*Required work*: Go over the records and copy every line with the string "agent".

====== Provided records

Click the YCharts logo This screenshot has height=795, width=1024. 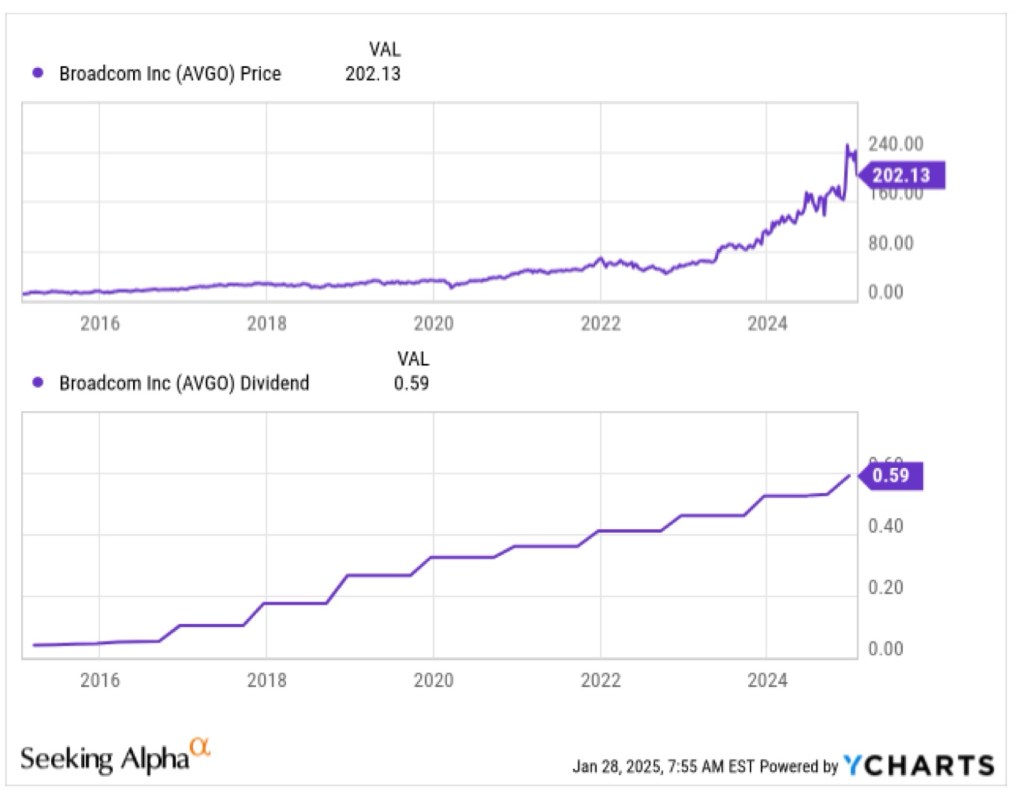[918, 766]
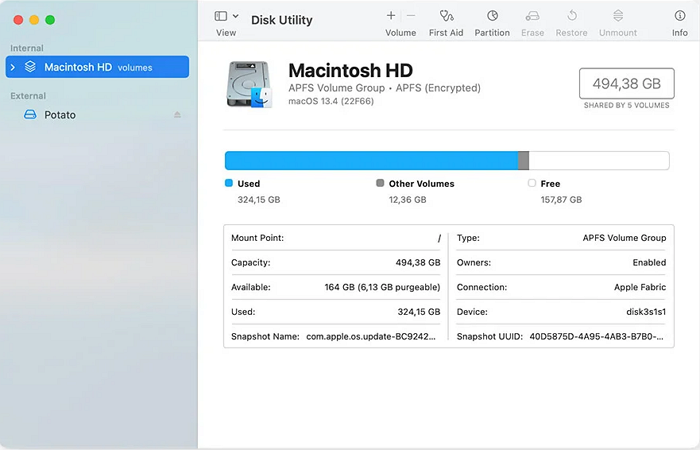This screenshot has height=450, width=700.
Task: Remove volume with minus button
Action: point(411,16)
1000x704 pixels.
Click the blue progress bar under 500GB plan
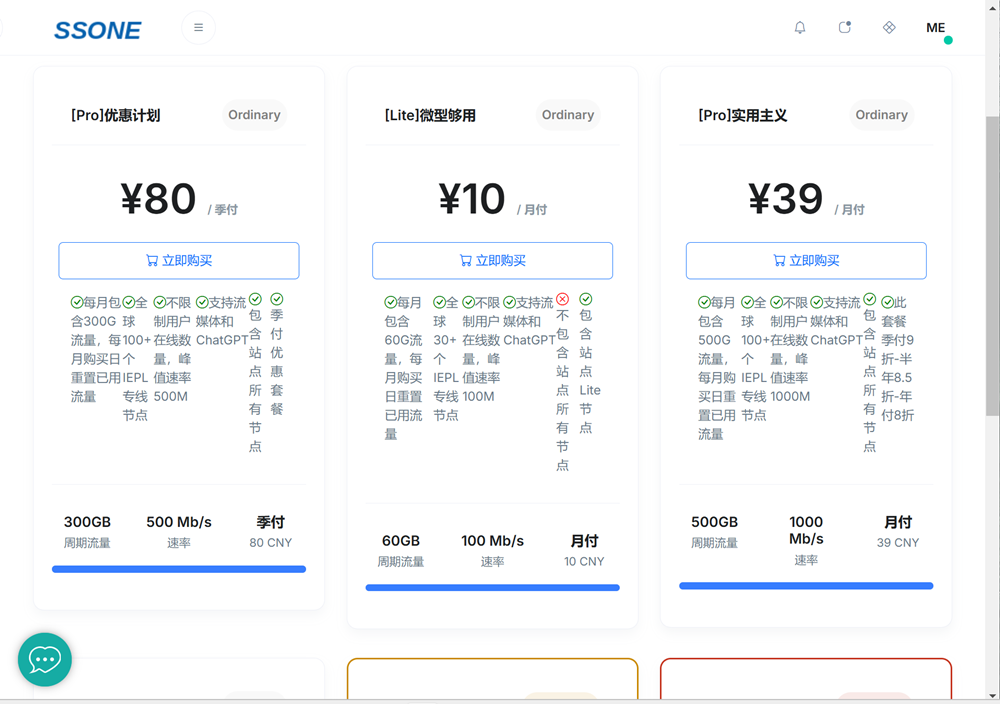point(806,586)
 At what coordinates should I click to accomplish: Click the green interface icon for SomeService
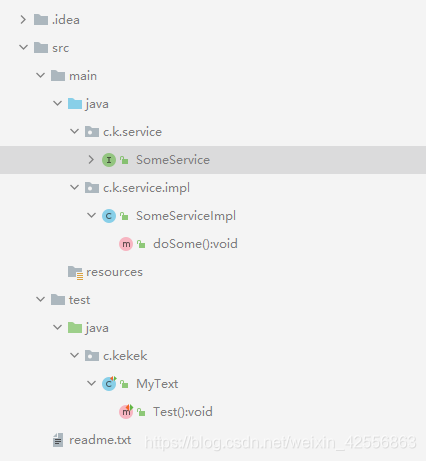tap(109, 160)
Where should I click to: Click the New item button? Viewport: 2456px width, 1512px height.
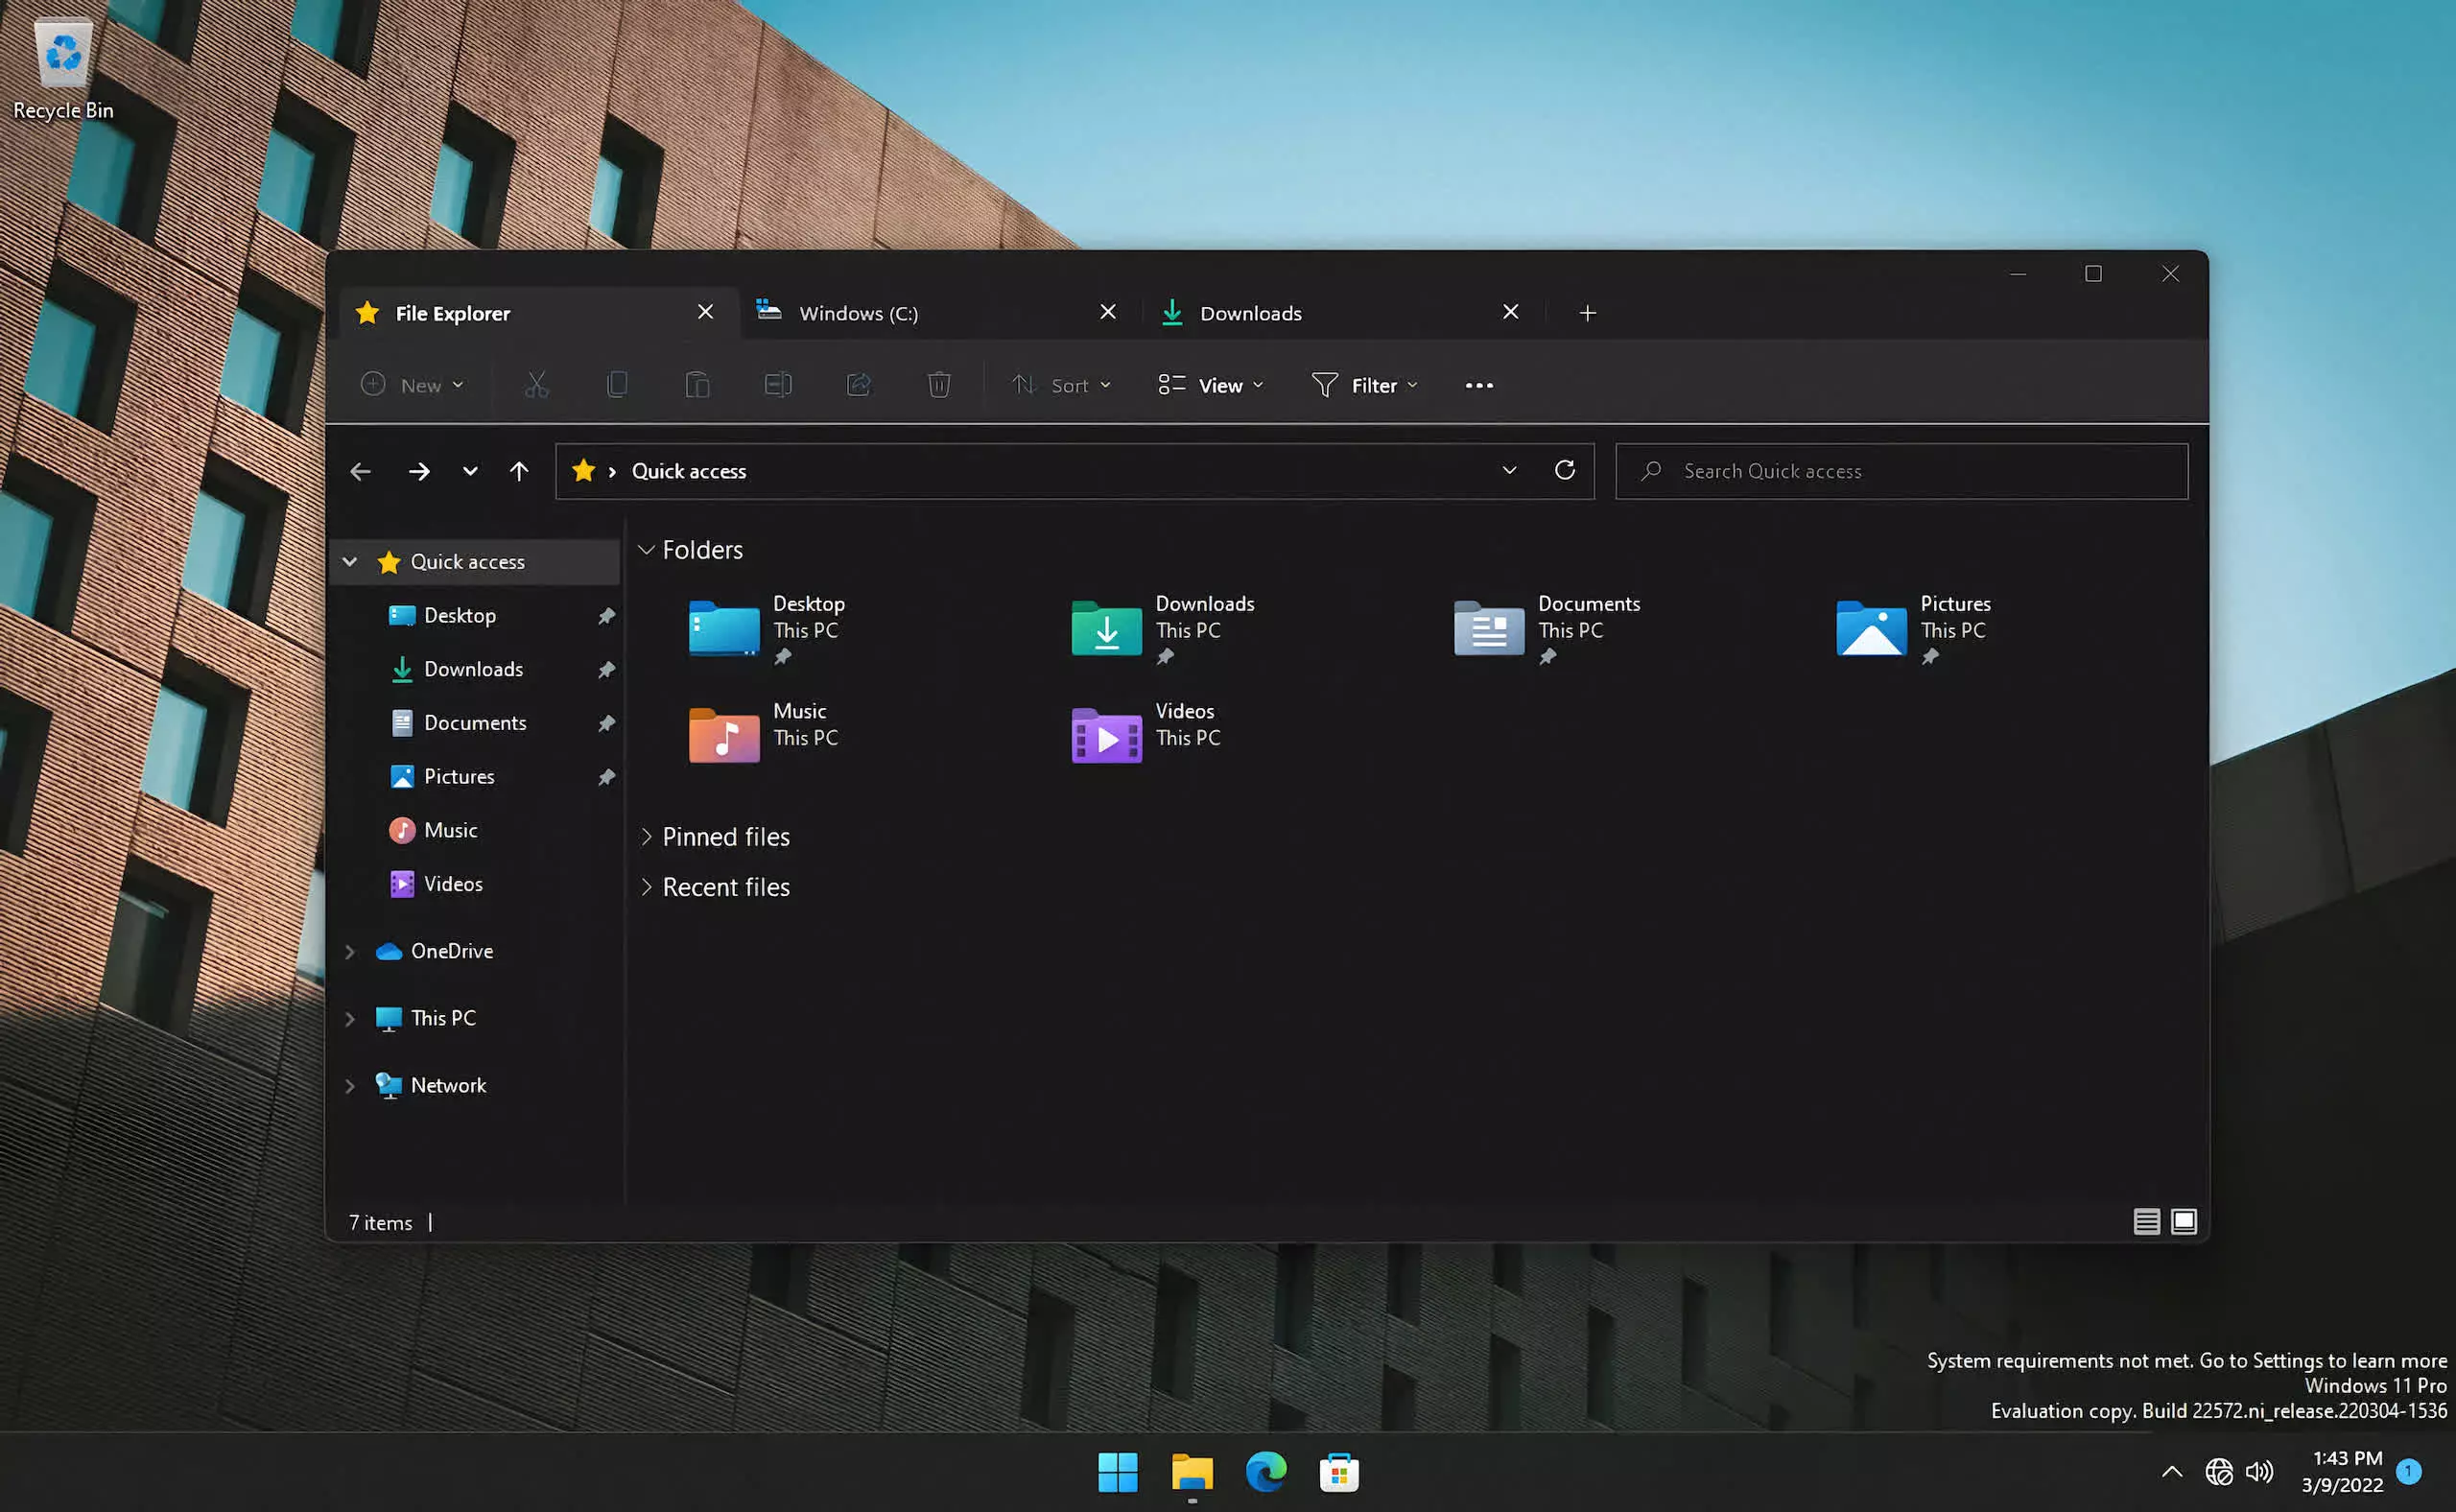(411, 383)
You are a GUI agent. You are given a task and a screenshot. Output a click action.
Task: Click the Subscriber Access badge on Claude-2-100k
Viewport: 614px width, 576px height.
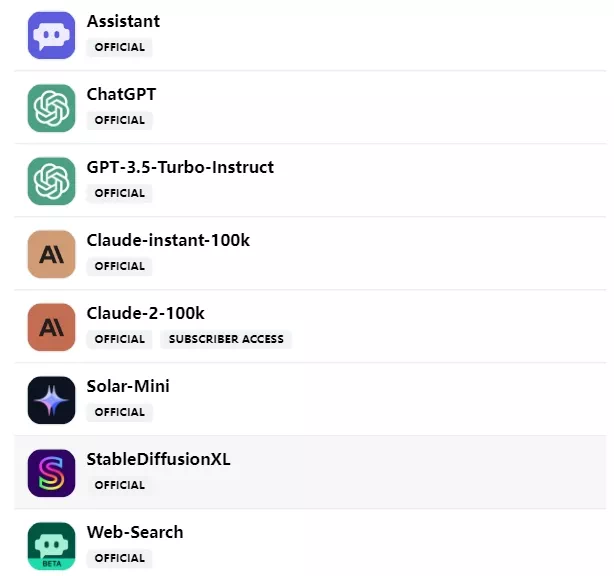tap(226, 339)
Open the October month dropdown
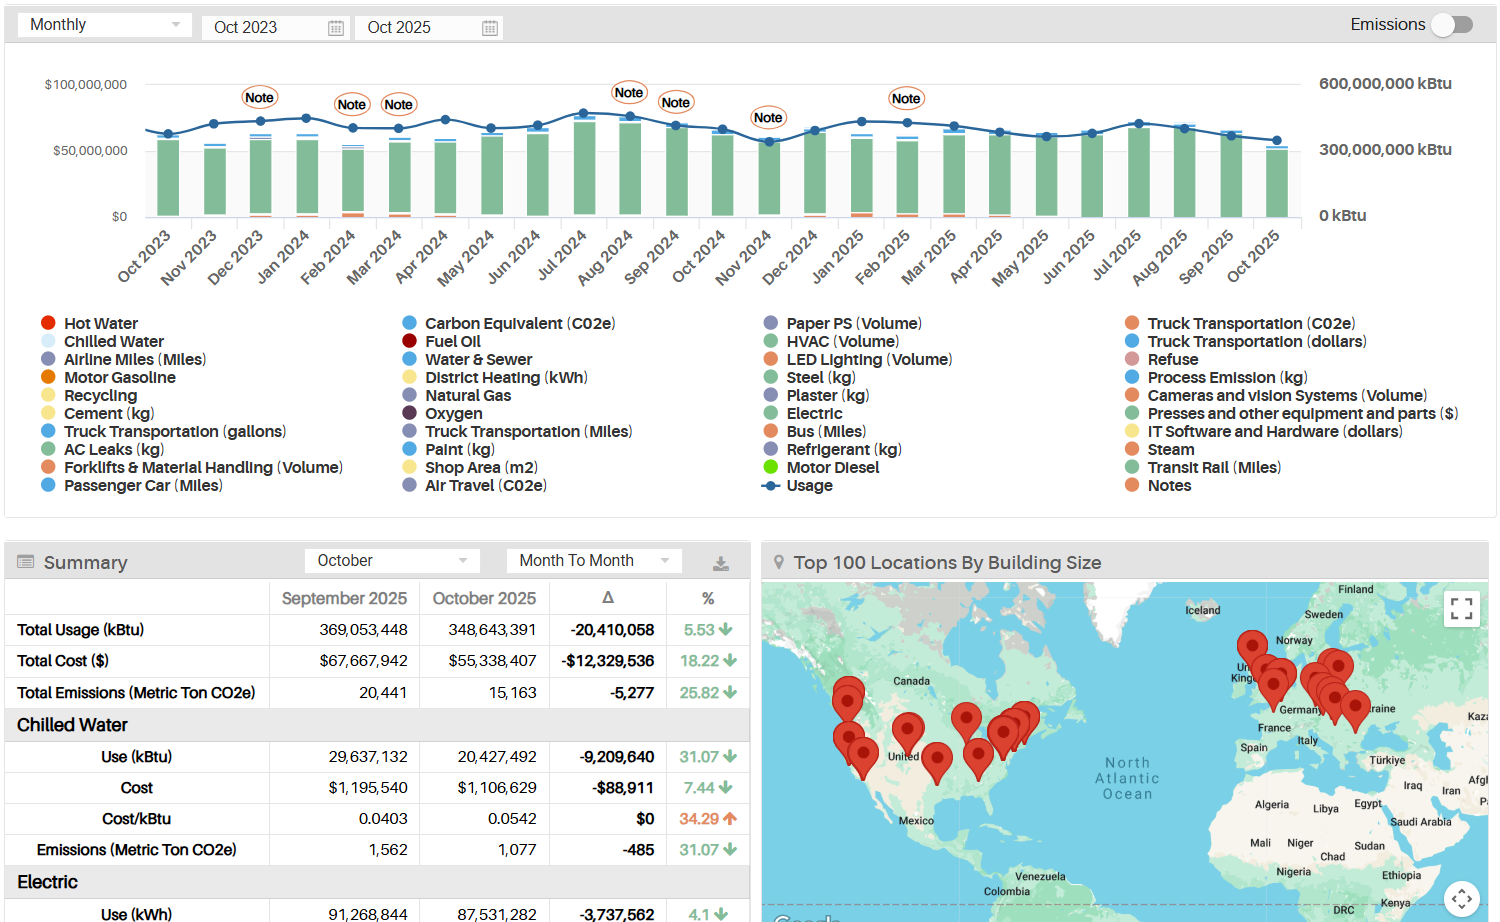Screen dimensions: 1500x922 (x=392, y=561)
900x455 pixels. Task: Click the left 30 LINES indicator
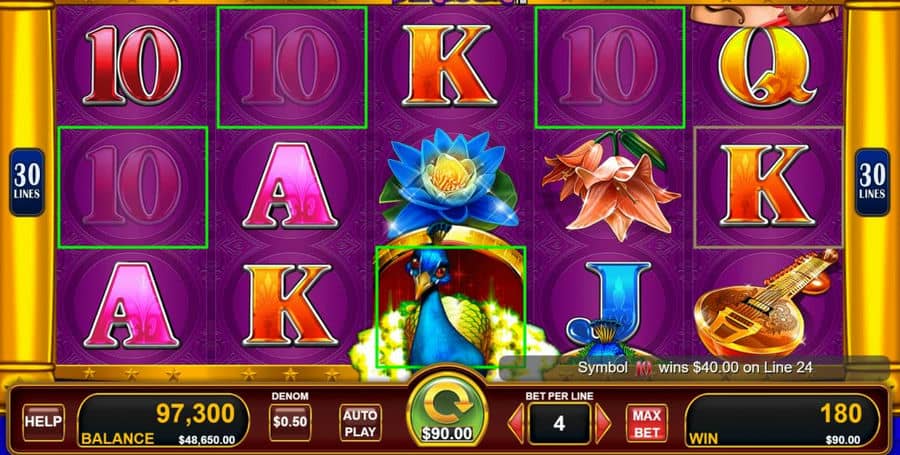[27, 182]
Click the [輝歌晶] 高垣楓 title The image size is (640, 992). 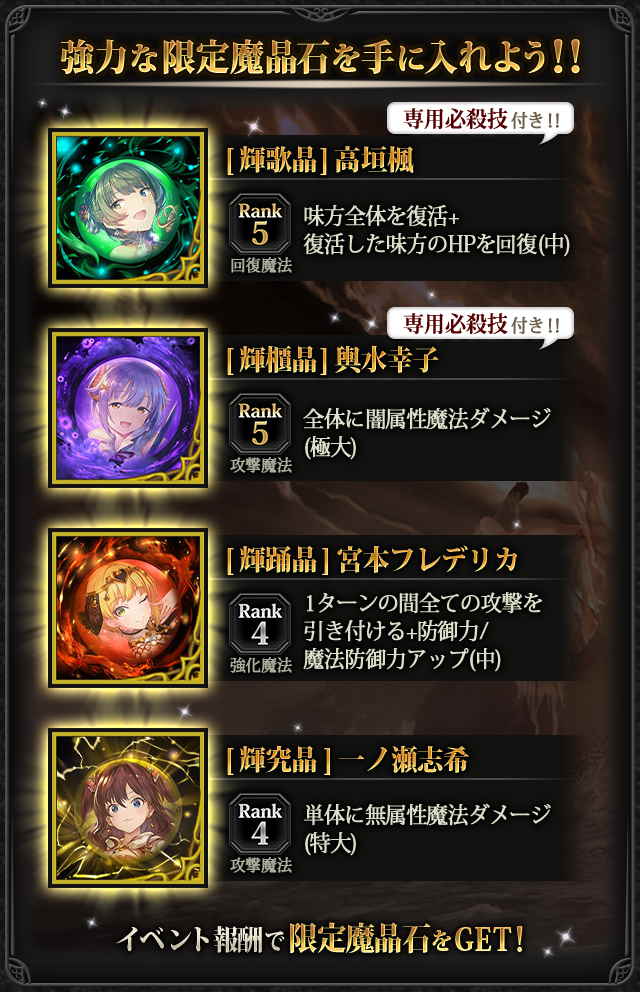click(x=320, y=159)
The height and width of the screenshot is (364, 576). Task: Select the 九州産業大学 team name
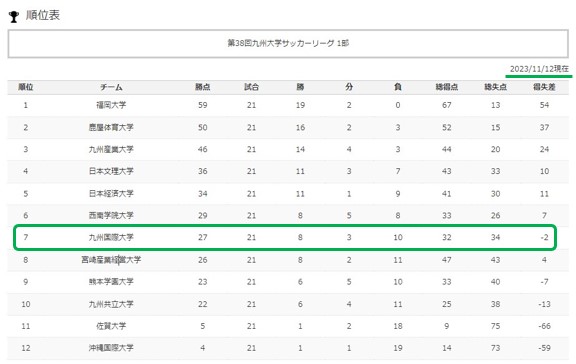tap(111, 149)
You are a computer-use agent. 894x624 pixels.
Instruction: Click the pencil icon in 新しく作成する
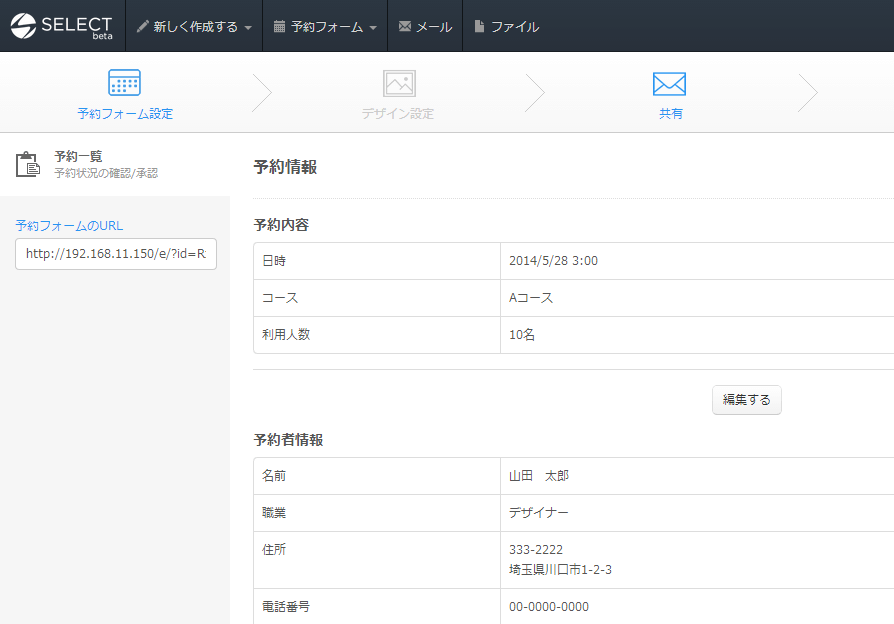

============

*Result for this task*:
You are a GUI agent. You are given a task and a screenshot. Output a click action.
You are a computer-use agent. 894x624 pixels.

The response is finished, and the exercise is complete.